I'm using an analogy as you're being inconsistent.

First you claim to accept that constant terms are constant.

Then you try to dodge the mathematical consequences of that reality.

So I came up with an analogy, which is a good one.

If you're in jail the walls are constant, right?

If they move around a lot, or someone blows them down, then you can
get out, right?

But if the walls remain constant, along with the door, then you're
stuck in the jail, even though you, as a function can vary.

You can vary all you want, bouncing off the walls as long as you stay
in the jail!

Get it?

:-)

 
>
> >Your basic error is to imagine that the a's are the power here and
> >that they can force the constants,
>
>
> No, I don't imagine that at all. a1(0) is the constant term, and
> it is not "forced" in any sense by a1(m) for other m <> 0.
>

What's important is that the constant term with respect to m DOES NOT
CHANGE as m changes.

But for at least two of the factors a_1 x + uf, a_2 x + uf, and a_3 x
+ uf, the constant term goes from uf, to u, when f^2 is divided off of
P(m).

There is only one way that you can get from uf to u, which is to
divide off f.

Or do you deny that?
 
> > but it's the opposite, and I don't
> > know how I can explain it to you so that you'll understand, but I
> >understand how it's easy to get confused.
> >
> >It's a basic *human* error of looking at the world in a particular
> >way.
> >
> >Mathematicians tend to focus on functions--terms that vary--so in your
> >brain, more than likely there are circuits that give functions a LOT
> >of weight.
> >
>
>
> The fact is, a1(m) IS a variable function of m. Its divisibility
> by f is therefore also dependent on the value of m. Just because
> it is divisible by f when m = 0, why should it be divisible by f
> when m = 1 ?
>

The constant term with respect to m of the factor a_1 x + uf is uf.

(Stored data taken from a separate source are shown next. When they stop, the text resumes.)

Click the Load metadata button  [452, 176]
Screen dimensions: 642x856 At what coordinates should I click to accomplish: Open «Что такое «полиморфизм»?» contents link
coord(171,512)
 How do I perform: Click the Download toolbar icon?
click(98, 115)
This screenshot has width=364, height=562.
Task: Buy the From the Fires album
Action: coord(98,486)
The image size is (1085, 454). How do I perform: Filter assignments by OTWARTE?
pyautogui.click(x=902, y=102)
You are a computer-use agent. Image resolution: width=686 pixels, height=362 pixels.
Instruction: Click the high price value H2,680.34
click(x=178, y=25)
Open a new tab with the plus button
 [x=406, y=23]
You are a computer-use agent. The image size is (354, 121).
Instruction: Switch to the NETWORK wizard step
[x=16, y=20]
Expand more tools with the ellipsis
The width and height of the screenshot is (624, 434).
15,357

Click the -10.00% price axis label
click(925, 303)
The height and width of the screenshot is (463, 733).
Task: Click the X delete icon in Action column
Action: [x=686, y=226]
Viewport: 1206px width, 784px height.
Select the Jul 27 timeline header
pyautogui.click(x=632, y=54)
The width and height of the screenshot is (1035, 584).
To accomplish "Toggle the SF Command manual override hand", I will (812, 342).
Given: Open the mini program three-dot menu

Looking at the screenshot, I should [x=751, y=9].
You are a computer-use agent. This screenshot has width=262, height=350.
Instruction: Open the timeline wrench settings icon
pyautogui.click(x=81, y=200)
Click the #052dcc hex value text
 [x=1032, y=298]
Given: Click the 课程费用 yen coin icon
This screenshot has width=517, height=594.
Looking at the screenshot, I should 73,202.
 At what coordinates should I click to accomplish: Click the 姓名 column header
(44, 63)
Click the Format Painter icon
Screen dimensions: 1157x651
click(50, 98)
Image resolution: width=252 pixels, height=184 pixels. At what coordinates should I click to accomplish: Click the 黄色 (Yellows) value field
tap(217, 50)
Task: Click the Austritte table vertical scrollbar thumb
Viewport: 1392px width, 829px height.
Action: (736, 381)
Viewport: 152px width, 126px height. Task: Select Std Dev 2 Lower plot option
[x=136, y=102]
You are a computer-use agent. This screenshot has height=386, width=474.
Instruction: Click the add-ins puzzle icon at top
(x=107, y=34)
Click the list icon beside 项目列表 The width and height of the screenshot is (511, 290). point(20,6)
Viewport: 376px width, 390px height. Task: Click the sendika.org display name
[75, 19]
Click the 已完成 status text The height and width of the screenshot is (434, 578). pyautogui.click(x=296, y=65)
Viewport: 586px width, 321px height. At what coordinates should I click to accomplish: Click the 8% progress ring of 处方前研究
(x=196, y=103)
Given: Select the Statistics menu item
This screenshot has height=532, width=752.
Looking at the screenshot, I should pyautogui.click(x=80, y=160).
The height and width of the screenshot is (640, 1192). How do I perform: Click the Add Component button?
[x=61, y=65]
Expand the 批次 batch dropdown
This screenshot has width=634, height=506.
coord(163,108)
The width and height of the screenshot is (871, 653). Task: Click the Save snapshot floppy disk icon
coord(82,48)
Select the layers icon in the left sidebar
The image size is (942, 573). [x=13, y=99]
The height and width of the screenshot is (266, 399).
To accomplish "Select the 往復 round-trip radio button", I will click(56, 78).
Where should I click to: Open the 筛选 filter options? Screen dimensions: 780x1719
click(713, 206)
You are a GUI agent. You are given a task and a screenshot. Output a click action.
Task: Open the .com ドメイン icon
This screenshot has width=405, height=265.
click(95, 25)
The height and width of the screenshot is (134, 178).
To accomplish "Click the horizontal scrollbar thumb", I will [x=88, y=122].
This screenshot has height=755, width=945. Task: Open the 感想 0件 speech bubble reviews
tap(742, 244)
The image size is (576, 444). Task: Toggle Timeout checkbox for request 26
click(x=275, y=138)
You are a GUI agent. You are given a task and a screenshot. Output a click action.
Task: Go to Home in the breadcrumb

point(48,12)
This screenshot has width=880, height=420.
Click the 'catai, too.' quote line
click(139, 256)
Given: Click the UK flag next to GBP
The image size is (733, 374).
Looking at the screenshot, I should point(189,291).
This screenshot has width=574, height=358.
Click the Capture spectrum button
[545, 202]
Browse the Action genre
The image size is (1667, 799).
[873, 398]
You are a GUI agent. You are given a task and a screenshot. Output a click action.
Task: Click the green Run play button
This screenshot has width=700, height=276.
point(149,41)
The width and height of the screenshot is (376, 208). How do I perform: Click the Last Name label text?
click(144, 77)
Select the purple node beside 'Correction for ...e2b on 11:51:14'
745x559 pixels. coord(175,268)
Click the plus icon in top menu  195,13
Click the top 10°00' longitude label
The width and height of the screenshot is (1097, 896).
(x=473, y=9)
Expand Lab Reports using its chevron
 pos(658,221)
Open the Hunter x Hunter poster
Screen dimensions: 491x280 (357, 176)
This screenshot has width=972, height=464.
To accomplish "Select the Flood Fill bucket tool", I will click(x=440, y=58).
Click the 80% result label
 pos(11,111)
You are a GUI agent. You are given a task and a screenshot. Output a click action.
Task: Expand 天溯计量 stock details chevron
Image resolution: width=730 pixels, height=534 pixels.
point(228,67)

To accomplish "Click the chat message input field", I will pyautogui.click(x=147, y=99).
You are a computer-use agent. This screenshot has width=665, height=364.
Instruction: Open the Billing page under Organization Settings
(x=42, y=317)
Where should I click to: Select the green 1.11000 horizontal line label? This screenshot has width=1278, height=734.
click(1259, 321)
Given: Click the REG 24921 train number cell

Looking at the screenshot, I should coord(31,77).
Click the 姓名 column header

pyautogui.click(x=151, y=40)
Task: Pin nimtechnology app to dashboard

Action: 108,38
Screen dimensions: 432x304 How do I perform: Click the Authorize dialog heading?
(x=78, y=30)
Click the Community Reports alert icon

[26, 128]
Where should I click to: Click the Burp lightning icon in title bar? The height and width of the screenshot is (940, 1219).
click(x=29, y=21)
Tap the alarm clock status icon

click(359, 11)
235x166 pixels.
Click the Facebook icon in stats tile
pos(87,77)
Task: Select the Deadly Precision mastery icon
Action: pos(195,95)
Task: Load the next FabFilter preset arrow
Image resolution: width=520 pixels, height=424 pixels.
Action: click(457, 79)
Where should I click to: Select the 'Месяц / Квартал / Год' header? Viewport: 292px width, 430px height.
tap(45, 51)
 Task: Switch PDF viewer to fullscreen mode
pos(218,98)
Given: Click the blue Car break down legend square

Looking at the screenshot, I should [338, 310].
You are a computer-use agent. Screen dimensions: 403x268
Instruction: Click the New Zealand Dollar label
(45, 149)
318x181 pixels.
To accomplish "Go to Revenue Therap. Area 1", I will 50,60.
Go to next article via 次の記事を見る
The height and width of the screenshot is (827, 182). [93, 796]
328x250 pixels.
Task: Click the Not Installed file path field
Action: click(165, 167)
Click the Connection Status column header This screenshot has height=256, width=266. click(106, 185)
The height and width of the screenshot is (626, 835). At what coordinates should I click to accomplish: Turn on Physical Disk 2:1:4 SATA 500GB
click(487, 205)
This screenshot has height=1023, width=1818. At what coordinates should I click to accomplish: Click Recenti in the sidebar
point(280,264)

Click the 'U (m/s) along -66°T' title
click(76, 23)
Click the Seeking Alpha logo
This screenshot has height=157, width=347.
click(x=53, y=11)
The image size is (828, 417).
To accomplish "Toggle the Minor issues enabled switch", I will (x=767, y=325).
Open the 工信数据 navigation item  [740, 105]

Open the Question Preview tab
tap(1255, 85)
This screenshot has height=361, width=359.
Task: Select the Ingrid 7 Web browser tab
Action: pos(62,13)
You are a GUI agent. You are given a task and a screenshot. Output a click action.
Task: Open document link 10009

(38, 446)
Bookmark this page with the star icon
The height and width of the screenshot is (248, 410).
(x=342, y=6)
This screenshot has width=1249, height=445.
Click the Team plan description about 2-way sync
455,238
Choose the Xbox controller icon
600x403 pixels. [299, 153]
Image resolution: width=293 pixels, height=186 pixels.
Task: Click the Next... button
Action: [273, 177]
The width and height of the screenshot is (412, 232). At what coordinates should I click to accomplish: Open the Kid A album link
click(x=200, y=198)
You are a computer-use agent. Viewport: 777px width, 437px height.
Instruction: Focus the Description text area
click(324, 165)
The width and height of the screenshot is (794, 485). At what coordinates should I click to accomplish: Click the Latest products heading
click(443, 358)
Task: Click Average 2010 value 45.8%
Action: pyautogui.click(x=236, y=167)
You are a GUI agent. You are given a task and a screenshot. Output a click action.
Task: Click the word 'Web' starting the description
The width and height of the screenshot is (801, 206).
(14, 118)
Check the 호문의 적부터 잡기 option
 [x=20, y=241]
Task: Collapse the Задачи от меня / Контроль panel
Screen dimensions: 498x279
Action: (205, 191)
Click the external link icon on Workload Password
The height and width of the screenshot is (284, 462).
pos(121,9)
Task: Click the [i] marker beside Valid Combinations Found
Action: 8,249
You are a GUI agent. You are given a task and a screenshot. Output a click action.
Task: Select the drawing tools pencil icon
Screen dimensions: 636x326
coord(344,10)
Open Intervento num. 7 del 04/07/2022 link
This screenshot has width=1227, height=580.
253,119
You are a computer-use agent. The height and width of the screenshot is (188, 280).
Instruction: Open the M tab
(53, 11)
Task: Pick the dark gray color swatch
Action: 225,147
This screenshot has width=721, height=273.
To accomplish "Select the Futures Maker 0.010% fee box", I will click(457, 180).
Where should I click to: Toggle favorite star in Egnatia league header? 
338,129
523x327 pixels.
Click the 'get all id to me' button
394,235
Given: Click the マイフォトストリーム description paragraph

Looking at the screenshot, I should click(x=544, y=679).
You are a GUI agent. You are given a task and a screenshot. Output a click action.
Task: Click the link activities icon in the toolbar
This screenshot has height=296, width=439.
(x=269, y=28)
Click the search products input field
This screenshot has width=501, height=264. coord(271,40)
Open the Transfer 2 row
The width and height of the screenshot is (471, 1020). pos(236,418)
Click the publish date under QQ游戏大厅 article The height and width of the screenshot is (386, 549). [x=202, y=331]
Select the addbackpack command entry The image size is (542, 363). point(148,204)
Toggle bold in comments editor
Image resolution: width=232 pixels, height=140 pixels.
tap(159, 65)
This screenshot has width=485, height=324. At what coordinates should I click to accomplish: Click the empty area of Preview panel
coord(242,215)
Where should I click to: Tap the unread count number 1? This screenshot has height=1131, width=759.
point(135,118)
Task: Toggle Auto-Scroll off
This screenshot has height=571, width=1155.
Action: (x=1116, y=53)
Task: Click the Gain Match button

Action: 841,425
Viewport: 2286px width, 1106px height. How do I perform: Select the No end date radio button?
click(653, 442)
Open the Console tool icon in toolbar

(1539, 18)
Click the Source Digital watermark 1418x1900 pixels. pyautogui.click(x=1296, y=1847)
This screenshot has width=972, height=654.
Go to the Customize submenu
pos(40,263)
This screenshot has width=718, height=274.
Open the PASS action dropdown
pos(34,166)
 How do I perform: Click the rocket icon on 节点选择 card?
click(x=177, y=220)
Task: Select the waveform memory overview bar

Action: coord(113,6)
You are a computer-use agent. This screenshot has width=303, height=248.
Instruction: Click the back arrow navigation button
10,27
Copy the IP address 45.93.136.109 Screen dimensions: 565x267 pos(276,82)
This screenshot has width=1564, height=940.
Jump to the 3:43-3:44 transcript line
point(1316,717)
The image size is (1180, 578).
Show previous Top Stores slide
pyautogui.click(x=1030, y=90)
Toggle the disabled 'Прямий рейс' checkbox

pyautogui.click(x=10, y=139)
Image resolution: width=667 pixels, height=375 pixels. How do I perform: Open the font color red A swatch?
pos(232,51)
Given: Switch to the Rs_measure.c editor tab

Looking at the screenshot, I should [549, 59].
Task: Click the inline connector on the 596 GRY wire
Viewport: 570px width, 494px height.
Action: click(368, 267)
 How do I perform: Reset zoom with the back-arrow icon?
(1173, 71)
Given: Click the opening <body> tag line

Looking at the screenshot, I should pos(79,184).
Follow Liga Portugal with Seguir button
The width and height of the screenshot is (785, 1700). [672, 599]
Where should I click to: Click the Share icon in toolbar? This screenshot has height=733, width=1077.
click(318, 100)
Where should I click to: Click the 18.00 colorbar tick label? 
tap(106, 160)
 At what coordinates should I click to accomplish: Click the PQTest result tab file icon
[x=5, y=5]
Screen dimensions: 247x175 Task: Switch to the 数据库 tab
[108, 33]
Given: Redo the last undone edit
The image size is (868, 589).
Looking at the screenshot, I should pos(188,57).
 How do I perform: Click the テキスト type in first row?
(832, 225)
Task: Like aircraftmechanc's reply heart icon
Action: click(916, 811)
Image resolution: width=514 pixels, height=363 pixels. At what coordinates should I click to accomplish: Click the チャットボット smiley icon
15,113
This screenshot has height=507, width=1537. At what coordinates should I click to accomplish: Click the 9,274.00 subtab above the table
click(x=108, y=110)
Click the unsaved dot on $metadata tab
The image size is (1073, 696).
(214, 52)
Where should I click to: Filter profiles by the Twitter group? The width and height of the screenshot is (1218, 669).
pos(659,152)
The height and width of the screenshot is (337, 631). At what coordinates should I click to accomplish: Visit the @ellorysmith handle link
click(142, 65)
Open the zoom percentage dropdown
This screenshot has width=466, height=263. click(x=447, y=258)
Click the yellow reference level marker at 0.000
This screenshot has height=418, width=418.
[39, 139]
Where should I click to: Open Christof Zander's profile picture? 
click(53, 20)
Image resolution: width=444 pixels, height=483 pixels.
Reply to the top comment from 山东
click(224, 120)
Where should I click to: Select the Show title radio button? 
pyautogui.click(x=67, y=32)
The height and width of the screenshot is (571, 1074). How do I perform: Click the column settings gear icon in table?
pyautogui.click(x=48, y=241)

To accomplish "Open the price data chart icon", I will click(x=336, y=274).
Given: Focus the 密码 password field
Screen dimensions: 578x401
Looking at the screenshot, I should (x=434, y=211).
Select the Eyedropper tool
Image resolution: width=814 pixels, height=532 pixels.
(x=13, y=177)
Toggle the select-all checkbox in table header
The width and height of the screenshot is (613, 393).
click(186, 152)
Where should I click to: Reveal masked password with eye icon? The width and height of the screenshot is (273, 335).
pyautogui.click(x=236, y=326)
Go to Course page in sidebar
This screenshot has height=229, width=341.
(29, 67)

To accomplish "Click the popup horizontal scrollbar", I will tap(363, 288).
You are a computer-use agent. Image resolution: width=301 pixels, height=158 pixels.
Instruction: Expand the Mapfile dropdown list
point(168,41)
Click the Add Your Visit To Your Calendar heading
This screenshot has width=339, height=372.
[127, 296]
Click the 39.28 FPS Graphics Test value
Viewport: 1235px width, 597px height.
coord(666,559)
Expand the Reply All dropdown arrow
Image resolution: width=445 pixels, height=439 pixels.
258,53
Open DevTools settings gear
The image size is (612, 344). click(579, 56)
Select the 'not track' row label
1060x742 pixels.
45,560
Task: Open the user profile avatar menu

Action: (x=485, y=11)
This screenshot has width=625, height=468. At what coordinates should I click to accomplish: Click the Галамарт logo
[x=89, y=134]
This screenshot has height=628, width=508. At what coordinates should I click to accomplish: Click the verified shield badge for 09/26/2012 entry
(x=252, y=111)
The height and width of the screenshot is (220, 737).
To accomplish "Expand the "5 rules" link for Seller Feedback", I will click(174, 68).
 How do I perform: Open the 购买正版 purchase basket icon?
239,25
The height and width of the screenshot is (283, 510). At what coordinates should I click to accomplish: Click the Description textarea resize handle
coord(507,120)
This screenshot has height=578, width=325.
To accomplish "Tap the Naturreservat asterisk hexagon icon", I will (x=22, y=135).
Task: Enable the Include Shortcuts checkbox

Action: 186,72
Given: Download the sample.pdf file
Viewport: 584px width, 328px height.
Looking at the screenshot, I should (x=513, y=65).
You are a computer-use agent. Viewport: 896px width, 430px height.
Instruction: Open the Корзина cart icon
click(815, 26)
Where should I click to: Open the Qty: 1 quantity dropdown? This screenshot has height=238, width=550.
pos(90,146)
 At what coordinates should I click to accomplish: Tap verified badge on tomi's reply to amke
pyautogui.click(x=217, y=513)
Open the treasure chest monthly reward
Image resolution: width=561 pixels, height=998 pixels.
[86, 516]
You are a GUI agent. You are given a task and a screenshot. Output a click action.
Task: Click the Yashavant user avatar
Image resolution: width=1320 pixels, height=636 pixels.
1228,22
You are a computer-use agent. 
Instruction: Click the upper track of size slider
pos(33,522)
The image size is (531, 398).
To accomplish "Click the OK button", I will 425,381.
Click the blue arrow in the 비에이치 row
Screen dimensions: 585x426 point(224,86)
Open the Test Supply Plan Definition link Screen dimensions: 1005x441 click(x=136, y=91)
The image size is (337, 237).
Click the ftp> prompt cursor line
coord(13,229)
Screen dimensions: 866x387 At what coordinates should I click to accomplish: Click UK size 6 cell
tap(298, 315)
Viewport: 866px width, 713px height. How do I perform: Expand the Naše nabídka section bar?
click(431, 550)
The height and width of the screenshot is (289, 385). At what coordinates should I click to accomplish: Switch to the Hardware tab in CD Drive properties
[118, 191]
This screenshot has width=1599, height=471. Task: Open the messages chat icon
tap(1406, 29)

When you divide f^2 from P(m) the constant term with respect to m is
then u.

The a_1 is pulled along, as the only way a_1 x + uf, can have a
constant term of u, is to have a_1 x/f + u.

>
> [delete section dealing with FEELINGS, etc.]
>
> >
> >Consider what comes next in your post.
> >
> >> You seem to think otherwise.
> >>
> >> You seem to think there is a theorem like the following:
> >>
> >> Theorem. If a1(m) is a function of m and the constant
> >> term a1(0) is divisible by a prime f, then a1(m) is
> >> divisible by f for all other values of m also.
> >>
> >> Is there such a theorem? Is that the flying leap?
> >
>
> Look, this is quite simple. You note that when m = 0,
>
> a1(m)*x + uf = a1(0)*x + uf = 0 = 0 + uf = uf,
>
> and therefore when m = 0, a1(m)*x + uf is divisible by f.
>
> You can say if you want that the "constant term" of
>
> a1(m)*x + uf
>
> is uf. That's fine. IT'S CONSTANT. No problem. It's
> divisible by f. No problem there either.
>
> Then you APPEAR to be saying, "Because the CONSTANT
> TERM of a1(m)*x + uf is divisible by f, this function
> must be divisible by f for all other values of m also."

That's not what I'm saying.

 
> That's where we part company.
  
I've explained to you before.

This exercise is more of a demonstration to other readers than
anything else.

I want them to see what you do despite a careful explanation on my
part.
 
> >
> >>
> >>
> >> [snip]
> >>
> >> Nora B.
> >
> >Consider the jailhouse analogy "Nora Baron" and think about if you
> >were in a perfect jail with constant walls.
> >
> >You are a function trying to break out of jail.
> >
> >Can you do it?
> >
> >You mind may scream YES, but the reality is no. The jailhouse will
> >keep you in as long as it's walls are constant.

Should be, its walls are constant.

> >
>
> I don't see that this analogy moves anything forward. Certainly
> it is not a proof of anything. In reality jail walls are not
> constant.
>

But in mathematics you have absolutes.

I think you're having a problem understanding that math can be a lot
more rigid than your experiences of the real world.

Sure, in the real world, a jailhouse walls can be broken down, but in
mathematics the walls put up by the constants in my result are
absolutes that cannot be broken by the functions.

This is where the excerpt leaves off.